# [PROBLEM DETAILS]
For this exercise, copy each line of the records that contains the word "first".

_ _ _ _ _

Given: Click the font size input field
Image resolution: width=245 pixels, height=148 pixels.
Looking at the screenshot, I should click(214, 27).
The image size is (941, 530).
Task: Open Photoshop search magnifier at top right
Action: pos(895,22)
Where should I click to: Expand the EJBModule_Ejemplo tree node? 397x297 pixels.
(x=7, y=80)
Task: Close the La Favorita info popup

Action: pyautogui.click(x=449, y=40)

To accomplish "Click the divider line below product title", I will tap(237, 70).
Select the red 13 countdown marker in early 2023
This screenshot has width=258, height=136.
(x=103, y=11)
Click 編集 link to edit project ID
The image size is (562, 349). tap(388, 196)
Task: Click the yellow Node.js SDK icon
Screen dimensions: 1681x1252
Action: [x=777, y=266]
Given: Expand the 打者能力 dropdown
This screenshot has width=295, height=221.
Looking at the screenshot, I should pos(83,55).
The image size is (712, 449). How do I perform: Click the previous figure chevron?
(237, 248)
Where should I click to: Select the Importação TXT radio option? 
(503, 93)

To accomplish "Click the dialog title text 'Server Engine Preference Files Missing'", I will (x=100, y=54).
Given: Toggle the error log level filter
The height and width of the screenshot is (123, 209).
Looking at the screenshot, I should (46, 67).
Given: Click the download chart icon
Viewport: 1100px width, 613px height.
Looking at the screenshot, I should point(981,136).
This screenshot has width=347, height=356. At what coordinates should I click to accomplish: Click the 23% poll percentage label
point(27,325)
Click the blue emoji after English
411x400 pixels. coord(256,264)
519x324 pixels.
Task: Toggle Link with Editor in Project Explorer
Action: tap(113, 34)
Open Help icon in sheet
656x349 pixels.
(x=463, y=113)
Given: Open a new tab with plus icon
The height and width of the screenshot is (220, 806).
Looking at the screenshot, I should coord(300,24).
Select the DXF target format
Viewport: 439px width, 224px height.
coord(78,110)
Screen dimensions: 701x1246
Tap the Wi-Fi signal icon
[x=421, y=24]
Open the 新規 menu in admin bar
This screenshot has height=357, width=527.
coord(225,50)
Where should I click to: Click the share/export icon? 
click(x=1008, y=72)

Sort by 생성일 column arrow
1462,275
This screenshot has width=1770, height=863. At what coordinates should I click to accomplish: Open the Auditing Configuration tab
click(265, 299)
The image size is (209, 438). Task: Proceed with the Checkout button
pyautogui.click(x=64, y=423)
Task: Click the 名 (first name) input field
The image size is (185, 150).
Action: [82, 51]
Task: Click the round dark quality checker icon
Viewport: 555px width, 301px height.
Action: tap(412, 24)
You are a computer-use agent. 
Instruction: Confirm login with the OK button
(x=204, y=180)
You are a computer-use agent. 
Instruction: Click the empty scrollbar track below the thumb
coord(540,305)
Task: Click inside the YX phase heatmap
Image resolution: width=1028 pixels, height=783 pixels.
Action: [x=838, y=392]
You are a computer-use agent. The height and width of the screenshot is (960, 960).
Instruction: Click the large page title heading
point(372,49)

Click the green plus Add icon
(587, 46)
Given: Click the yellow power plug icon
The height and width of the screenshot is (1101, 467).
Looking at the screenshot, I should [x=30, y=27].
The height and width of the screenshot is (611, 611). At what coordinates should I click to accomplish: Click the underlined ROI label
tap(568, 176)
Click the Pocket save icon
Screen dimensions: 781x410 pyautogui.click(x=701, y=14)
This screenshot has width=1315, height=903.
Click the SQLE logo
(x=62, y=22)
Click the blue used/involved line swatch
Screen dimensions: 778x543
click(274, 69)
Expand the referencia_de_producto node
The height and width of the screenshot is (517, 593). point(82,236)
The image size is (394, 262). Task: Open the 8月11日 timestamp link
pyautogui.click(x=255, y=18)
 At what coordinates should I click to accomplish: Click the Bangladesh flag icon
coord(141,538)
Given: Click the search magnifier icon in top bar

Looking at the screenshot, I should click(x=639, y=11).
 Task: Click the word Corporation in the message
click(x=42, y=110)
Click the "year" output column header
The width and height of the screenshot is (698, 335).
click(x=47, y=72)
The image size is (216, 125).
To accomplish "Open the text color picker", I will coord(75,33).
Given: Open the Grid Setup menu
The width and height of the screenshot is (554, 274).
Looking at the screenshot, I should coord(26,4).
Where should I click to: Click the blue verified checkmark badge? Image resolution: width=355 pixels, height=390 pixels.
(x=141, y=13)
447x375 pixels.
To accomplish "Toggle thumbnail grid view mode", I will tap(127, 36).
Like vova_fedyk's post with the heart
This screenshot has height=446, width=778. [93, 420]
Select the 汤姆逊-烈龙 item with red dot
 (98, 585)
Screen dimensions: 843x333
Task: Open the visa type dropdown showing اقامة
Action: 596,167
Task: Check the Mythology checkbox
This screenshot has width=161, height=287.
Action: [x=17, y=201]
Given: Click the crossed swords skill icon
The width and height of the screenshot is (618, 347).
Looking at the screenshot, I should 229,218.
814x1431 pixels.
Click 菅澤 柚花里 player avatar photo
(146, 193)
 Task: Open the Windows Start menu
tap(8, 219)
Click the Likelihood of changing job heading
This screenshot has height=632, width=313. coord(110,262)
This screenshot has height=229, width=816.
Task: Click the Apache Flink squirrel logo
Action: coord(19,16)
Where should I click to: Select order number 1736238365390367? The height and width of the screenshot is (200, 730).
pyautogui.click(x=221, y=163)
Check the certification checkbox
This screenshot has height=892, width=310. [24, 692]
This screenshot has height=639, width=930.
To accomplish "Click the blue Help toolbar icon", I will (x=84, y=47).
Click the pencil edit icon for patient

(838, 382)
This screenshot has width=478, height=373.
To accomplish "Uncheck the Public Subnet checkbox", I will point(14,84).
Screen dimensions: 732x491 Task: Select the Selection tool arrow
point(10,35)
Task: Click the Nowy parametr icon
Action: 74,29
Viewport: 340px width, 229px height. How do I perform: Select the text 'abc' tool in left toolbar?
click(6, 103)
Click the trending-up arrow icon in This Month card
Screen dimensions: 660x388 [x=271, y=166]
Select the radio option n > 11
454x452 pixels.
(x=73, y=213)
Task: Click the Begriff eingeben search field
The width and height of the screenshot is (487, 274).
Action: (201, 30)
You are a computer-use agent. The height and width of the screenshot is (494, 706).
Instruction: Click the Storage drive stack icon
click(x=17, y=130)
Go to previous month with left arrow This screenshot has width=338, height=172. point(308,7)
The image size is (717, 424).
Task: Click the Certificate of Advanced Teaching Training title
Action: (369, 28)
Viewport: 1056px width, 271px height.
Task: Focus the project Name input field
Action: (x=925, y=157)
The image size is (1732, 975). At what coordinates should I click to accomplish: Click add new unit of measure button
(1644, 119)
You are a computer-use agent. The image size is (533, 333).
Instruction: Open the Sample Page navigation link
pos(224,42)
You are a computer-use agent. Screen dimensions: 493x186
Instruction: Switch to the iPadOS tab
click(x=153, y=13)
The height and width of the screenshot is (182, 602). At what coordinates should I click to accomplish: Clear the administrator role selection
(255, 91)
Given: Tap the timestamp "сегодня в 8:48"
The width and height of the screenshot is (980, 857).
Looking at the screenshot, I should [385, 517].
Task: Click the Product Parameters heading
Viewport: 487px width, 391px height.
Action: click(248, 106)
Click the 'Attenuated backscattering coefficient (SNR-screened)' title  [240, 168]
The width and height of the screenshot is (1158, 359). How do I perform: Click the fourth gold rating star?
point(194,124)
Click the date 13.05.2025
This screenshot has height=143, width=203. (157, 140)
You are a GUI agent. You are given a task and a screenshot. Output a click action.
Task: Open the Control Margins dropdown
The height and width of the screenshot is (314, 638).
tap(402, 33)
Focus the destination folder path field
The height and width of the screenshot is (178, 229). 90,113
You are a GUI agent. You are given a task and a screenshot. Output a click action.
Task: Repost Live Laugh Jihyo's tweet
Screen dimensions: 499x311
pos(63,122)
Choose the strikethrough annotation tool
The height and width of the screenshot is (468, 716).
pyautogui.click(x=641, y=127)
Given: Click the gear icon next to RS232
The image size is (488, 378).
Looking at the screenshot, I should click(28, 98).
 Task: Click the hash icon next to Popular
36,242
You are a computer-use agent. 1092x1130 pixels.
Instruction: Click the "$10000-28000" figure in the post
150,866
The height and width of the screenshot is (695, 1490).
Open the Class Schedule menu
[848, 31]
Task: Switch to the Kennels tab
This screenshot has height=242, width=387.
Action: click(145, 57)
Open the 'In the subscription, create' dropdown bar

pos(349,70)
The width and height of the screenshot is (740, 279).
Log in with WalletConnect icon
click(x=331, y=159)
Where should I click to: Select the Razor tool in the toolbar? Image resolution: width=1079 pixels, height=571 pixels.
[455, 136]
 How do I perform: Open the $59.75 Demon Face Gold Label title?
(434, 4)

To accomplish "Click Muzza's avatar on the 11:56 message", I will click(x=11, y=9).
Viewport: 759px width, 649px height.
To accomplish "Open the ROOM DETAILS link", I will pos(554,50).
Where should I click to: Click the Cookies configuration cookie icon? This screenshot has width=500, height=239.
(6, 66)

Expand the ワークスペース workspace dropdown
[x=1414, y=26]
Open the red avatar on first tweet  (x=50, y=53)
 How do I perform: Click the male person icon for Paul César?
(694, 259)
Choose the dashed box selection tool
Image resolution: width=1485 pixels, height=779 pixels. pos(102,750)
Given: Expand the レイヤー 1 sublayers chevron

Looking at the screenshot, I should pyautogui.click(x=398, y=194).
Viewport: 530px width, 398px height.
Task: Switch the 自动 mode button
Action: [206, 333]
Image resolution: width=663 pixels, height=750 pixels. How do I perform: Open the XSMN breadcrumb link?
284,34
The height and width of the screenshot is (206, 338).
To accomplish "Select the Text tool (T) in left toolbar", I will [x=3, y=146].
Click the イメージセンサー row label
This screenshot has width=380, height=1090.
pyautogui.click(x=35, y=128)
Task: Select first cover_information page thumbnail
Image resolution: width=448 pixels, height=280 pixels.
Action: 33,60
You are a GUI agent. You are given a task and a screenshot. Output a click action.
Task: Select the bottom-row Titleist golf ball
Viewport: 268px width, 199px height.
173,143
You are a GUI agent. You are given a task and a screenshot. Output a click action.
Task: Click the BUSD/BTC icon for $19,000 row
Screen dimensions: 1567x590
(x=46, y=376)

_ _ _ _ _

# [YOUR SOLUTION]
Task: Click the 名 (first name) input field
Open the red avatar on first tweet  (x=50, y=53)
Task: Select first cover_information page thumbnail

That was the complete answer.